WORK ITEM.
For the data below, the lines that hold "computer" should be counted; only the resulting number is expected.

[Records from a data collection]
□ □ □
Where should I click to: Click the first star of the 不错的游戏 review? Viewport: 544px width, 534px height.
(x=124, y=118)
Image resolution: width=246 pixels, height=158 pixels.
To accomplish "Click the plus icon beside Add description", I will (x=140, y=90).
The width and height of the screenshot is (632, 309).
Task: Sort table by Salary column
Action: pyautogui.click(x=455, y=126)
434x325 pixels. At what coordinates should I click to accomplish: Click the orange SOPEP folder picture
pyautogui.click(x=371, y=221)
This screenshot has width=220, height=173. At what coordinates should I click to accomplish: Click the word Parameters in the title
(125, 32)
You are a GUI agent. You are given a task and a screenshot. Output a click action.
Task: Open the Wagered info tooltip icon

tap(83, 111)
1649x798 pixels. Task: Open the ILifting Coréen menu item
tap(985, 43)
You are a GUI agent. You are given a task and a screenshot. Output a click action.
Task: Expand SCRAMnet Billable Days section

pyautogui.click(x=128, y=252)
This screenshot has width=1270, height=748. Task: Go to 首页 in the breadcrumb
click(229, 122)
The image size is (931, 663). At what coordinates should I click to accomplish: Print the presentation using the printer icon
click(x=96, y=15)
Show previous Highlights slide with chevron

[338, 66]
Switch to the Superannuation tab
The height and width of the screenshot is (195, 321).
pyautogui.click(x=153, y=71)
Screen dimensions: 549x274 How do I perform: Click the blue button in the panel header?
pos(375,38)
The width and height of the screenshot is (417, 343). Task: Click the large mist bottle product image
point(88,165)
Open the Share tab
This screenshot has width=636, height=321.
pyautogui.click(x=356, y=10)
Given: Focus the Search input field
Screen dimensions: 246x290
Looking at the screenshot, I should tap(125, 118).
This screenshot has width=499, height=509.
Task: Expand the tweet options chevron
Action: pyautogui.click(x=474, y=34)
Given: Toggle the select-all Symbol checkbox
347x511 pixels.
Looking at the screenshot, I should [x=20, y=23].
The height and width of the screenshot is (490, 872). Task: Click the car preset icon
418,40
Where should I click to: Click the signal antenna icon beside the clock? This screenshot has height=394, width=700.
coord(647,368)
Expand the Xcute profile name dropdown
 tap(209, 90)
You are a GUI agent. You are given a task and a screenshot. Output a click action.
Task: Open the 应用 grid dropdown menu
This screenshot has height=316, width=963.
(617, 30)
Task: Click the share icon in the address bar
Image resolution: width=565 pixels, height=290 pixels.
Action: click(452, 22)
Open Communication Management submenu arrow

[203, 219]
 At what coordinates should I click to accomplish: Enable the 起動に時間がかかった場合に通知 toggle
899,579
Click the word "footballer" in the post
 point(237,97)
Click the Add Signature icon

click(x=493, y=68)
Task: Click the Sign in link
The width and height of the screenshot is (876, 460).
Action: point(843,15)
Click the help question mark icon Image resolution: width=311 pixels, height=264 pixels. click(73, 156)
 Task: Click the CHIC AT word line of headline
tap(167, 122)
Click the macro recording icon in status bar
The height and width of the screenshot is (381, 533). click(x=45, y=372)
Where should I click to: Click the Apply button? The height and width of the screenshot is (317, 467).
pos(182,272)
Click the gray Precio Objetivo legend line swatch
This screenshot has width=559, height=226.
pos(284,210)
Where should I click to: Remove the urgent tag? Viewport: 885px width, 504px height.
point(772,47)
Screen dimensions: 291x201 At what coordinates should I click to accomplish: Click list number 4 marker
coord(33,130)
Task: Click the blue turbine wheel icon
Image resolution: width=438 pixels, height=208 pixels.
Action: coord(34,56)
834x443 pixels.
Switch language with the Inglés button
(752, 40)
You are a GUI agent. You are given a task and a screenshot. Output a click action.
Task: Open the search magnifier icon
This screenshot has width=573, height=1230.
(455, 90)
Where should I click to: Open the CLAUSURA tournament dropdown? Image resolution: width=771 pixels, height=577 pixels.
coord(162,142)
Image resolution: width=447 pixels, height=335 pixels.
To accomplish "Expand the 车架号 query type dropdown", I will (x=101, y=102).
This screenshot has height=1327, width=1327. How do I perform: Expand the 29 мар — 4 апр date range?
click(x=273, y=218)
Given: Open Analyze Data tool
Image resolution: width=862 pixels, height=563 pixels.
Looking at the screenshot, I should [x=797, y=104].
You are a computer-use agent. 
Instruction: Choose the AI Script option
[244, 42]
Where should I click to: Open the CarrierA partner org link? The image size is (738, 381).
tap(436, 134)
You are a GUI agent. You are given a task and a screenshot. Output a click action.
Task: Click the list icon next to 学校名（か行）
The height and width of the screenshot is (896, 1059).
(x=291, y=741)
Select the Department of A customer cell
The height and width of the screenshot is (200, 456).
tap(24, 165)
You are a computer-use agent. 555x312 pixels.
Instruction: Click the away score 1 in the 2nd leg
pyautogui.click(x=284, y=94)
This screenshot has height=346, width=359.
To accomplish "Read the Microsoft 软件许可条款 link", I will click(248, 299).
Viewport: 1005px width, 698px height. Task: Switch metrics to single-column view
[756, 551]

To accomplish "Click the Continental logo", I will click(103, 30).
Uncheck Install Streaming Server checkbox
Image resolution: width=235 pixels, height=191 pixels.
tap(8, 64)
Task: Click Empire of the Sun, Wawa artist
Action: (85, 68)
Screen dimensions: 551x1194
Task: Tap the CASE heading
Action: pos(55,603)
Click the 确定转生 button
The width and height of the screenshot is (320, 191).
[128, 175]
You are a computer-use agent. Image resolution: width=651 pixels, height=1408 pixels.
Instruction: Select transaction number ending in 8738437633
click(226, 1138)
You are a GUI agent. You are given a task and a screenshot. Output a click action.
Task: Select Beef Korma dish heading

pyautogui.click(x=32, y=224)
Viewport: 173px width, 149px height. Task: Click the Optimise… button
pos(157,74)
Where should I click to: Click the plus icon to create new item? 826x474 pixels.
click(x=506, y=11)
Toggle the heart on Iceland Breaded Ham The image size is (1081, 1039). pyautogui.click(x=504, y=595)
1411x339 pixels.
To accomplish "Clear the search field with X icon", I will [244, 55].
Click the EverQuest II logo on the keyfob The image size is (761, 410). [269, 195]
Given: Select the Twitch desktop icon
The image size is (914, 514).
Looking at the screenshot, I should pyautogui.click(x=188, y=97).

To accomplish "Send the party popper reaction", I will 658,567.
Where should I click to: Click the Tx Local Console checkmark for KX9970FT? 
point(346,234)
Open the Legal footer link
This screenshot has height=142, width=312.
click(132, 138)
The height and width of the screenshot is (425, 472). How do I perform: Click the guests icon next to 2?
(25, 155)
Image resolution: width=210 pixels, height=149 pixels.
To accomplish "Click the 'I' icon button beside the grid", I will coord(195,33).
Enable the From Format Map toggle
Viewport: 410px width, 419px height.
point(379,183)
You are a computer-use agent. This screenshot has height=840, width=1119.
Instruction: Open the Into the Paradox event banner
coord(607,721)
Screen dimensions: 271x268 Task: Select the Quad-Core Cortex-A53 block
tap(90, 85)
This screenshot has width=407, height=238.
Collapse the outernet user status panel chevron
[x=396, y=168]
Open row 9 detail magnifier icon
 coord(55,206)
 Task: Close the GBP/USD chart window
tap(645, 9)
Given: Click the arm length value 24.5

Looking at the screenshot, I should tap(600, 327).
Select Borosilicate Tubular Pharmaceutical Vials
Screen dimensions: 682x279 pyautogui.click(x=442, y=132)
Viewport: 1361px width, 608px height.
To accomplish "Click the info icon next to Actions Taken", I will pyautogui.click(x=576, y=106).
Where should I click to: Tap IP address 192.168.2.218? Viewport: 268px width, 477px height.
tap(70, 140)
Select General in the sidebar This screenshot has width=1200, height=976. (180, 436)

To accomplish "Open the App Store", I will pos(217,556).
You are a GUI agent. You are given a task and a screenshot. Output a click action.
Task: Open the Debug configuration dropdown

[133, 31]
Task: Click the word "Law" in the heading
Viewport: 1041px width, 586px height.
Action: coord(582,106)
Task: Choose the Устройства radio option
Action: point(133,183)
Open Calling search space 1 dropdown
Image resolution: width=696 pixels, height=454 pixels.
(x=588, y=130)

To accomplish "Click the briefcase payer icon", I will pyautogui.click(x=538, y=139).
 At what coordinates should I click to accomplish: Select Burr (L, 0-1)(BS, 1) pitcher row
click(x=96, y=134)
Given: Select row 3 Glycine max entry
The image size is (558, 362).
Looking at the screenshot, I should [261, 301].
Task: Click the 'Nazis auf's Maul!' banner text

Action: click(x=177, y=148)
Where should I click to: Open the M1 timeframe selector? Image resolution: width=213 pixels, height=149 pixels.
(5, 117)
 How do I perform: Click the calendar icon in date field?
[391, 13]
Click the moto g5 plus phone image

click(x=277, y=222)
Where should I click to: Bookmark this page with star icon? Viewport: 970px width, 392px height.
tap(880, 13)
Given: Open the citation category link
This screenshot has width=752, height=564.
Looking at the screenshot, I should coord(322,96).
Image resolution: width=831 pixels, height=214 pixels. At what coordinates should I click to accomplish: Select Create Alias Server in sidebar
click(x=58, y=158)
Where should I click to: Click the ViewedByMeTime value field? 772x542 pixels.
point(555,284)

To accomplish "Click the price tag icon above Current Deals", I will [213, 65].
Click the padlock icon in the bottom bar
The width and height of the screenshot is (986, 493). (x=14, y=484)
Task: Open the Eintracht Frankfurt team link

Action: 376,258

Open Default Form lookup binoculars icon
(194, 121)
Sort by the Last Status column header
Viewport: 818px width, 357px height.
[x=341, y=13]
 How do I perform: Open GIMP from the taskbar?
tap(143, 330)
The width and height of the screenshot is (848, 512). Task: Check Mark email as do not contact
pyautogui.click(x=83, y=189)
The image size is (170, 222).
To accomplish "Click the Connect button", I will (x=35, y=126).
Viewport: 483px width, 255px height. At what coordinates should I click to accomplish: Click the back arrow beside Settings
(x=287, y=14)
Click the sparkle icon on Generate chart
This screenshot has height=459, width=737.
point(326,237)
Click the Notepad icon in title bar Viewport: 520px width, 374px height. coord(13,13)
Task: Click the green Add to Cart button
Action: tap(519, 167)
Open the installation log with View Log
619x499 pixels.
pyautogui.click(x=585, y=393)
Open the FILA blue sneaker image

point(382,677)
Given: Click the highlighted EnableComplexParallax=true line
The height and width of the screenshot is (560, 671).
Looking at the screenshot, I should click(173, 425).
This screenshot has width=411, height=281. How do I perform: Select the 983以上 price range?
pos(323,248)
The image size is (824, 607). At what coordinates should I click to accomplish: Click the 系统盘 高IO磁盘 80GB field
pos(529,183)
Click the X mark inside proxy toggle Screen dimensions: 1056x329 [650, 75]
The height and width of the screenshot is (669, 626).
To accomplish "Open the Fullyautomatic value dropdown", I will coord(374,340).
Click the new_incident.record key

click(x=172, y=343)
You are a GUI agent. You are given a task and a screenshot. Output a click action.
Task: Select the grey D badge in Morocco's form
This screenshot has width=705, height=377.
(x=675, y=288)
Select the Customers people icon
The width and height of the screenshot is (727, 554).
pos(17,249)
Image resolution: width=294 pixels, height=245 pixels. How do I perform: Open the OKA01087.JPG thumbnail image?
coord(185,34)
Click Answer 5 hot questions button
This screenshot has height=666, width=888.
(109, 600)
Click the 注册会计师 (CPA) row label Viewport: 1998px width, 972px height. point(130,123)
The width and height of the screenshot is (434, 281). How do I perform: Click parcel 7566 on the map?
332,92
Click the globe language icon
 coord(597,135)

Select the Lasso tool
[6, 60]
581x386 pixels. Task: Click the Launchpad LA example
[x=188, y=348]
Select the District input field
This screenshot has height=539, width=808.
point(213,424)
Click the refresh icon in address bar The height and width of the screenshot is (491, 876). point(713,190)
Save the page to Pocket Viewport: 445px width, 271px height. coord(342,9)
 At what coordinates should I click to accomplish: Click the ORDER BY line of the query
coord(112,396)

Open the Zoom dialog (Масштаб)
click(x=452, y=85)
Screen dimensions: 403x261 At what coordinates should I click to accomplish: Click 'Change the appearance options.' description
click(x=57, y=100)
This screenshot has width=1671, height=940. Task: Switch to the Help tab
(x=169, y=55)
□ □ □
TASK ANSWER.
4